▶ [Problem requirements]
Can you write out the records below again, substituting "How can I do" for every "How do I perform" and leaving everything else unchanged?

(Stored data)
((
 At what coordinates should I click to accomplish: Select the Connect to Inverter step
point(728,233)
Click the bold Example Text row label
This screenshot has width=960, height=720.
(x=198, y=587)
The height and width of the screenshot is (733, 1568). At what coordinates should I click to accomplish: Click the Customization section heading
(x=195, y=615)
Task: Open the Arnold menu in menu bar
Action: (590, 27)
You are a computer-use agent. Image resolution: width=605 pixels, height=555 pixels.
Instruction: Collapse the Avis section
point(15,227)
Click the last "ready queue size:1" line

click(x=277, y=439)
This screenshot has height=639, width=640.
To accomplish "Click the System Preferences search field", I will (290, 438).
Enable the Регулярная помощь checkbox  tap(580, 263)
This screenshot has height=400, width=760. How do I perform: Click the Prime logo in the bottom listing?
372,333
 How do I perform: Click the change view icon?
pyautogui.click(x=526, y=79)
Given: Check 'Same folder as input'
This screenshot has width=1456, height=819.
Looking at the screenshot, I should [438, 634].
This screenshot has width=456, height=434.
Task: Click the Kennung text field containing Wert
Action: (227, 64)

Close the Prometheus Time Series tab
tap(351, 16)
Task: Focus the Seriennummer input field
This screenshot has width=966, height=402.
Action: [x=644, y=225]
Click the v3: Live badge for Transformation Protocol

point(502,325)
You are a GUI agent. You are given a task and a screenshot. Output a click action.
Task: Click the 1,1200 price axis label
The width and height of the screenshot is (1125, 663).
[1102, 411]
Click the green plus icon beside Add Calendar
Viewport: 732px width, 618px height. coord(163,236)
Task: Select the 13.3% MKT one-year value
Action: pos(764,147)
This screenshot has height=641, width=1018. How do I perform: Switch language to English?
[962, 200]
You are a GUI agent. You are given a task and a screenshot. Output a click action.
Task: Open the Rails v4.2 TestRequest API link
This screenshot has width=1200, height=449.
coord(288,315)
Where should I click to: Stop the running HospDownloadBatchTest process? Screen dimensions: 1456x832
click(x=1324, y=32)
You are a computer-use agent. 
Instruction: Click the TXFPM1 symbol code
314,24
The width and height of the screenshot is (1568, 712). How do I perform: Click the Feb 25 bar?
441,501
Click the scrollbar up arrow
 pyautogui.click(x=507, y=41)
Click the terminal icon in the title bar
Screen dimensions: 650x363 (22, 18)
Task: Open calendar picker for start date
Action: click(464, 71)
))
▶ [The solution]
 At what coordinates should I click to accomplish: Select the Connect to Inverter step
point(728,233)
Click the bold Example Text row label
This screenshot has width=960, height=720.
(x=198, y=587)
The height and width of the screenshot is (733, 1568). At what coordinates should I click to accomplish: Click the Customization section heading
(x=195, y=615)
Task: Open the Arnold menu in menu bar
Action: (590, 27)
You are a computer-use agent. Image resolution: width=605 pixels, height=555 pixels.
Instruction: Collapse the Avis section
point(15,227)
Click the last "ready queue size:1" line

click(x=277, y=439)
This screenshot has height=639, width=640.
To accomplish "Click the System Preferences search field", I will (290, 438).
Enable the Регулярная помощь checkbox  tap(580, 263)
This screenshot has height=400, width=760. How can I do: Click the Prime logo in the bottom listing?
372,333
 How can I do: Click the change view icon?
pyautogui.click(x=526, y=79)
Given: Check 'Same folder as input'
This screenshot has width=1456, height=819.
Looking at the screenshot, I should [438, 634].
This screenshot has width=456, height=434.
Task: Click the Kennung text field containing Wert
Action: (227, 64)

Close the Prometheus Time Series tab
tap(351, 16)
Task: Focus the Seriennummer input field
This screenshot has width=966, height=402.
Action: [x=644, y=225]
Click the v3: Live badge for Transformation Protocol

point(502,325)
You are a GUI agent. You are given a task and a screenshot. Output a click action.
Task: Click the 1,1200 price axis label
The width and height of the screenshot is (1125, 663).
[1102, 411]
Click the green plus icon beside Add Calendar
Viewport: 732px width, 618px height. coord(163,236)
Task: Select the 13.3% MKT one-year value
Action: pos(764,147)
This screenshot has height=641, width=1018. How can I do: Switch language to English?
[962, 200]
You are a GUI agent. You are given a task and a screenshot. Output a click action.
Task: Open the Rails v4.2 TestRequest API link
This screenshot has width=1200, height=449.
coord(288,315)
Where should I click to: Stop the running HospDownloadBatchTest process? Screen dimensions: 1456x832
click(x=1324, y=32)
You are a computer-use agent. 
Instruction: Click the TXFPM1 symbol code
314,24
The width and height of the screenshot is (1568, 712). How can I do: Click the Feb 25 bar?
441,501
Click the scrollbar up arrow
 pyautogui.click(x=507, y=41)
Click the terminal icon in the title bar
Screen dimensions: 650x363 (22, 18)
Task: Open calendar picker for start date
Action: click(464, 71)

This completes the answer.